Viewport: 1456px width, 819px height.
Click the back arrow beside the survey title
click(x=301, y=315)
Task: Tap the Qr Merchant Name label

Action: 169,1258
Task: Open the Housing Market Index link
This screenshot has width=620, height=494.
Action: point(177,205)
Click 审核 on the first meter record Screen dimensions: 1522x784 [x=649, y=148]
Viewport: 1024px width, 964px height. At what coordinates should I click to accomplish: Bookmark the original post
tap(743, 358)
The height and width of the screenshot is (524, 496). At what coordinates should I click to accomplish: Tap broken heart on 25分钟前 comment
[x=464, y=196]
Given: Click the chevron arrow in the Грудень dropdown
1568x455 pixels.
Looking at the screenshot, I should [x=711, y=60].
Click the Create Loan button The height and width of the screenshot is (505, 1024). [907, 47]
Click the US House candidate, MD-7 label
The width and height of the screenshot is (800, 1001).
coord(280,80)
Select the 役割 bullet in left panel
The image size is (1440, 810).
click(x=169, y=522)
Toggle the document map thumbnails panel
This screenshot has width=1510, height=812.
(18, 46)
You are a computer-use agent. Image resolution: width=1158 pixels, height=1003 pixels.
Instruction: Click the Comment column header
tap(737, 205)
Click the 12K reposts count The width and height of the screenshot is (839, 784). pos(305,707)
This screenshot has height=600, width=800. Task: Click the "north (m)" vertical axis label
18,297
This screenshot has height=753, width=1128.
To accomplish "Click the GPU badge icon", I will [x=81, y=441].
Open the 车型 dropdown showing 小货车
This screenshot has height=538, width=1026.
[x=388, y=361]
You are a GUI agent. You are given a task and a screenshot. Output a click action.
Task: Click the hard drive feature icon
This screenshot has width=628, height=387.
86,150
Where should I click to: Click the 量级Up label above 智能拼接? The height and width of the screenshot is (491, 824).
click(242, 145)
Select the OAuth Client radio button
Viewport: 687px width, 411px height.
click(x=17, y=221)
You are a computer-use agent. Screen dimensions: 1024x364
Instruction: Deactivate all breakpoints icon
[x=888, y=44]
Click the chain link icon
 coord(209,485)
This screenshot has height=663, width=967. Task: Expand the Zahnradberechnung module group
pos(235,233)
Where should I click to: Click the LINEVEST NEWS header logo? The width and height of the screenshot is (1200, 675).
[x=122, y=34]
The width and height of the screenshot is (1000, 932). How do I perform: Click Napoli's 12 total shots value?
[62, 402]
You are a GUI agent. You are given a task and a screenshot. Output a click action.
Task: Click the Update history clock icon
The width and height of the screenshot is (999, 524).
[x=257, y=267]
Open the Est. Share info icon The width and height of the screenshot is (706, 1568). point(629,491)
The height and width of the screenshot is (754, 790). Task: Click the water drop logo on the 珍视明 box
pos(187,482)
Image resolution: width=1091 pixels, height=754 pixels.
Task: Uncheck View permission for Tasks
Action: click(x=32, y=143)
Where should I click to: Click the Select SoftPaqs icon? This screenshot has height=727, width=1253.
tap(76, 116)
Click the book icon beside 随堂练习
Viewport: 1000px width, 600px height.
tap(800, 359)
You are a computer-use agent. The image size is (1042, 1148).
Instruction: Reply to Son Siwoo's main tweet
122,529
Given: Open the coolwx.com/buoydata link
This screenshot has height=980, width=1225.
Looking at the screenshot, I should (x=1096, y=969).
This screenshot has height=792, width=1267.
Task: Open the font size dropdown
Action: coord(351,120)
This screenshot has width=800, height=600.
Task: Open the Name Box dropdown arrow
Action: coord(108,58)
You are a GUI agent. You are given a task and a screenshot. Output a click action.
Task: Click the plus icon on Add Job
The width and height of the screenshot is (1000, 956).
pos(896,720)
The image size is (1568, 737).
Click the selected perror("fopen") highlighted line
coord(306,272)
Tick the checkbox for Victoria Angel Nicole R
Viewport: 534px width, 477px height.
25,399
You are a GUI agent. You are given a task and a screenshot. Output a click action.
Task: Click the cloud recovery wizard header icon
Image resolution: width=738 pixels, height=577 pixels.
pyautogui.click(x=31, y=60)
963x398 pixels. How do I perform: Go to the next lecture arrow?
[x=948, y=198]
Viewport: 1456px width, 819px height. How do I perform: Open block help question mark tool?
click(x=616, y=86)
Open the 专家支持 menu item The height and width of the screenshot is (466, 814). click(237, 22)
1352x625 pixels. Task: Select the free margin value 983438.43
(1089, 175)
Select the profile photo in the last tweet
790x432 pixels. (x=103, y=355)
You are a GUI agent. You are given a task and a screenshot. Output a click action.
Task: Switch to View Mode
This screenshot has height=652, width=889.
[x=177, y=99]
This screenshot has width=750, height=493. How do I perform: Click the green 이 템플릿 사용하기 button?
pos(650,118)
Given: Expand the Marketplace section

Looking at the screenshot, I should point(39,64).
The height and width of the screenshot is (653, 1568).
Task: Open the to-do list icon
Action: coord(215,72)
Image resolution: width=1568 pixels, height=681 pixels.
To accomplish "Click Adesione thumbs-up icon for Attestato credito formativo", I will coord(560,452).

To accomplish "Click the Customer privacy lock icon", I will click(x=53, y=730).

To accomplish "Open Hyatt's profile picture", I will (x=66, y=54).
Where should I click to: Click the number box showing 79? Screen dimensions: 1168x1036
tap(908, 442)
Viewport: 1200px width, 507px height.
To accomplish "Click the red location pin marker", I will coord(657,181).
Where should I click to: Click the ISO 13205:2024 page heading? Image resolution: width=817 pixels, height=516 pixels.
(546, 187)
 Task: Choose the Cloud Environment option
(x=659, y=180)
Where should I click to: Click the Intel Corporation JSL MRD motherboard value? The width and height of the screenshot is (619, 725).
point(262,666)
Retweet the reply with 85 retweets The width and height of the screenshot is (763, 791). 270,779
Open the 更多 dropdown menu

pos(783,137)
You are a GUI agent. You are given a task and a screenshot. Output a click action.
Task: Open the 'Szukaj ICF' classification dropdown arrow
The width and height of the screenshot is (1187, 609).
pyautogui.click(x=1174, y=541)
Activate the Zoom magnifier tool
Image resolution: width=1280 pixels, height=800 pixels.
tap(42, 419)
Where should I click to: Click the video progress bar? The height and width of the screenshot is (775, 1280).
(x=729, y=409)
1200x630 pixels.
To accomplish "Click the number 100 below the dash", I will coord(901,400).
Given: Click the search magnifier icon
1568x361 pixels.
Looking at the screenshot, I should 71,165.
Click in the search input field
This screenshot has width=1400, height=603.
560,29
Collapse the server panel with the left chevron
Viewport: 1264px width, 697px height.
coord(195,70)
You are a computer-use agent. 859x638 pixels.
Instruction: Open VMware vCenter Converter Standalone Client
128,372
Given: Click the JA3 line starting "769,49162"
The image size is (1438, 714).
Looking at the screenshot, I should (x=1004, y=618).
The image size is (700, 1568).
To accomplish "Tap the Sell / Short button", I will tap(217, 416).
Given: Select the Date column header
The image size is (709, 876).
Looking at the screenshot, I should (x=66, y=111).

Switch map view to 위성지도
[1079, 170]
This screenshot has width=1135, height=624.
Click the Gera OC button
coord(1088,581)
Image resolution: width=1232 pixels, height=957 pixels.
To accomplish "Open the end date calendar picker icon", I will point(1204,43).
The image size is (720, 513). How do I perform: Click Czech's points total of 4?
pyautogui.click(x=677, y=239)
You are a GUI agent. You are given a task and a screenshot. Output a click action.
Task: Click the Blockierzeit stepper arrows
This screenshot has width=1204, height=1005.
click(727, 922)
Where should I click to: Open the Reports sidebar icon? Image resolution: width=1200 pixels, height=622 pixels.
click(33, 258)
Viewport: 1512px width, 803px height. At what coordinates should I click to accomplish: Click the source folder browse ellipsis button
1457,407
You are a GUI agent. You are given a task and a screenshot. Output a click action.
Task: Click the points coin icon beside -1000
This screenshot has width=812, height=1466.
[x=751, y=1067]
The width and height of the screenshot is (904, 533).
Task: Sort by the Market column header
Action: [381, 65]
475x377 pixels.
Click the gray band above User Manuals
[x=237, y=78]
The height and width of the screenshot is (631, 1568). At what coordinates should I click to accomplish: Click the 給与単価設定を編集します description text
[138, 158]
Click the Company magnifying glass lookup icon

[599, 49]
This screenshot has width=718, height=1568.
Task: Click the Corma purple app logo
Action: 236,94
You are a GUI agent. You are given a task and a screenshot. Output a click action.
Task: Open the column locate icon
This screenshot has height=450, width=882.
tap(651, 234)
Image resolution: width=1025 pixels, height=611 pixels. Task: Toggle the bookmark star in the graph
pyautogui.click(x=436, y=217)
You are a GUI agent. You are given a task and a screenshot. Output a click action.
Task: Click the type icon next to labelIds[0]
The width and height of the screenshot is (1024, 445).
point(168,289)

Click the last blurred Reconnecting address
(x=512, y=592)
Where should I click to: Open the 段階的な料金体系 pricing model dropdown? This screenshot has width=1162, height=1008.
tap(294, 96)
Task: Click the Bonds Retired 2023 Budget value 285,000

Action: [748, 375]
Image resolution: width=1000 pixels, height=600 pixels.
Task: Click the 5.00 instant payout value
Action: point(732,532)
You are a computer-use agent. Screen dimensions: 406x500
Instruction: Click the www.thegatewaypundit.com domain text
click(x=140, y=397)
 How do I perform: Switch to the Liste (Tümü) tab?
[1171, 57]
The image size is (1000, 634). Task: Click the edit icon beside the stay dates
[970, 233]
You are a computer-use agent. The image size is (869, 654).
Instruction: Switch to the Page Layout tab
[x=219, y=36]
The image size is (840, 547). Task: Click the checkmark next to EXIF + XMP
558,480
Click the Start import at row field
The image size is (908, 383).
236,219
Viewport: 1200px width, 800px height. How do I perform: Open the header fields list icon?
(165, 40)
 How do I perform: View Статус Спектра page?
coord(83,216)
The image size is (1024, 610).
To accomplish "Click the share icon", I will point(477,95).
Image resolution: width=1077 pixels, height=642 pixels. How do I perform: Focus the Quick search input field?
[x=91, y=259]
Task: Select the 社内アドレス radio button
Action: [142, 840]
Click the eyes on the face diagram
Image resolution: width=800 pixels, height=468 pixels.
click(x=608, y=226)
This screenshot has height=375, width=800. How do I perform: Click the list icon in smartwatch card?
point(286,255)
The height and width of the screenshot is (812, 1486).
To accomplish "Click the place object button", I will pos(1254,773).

○ ○ ○ ○ ○

#### [The problem]
Search the records for lines holding the word "magnifier", then copy each line you find.

#### [Answer area]
Activate the Zoom magnifier tool
Given: Click the search magnifier icon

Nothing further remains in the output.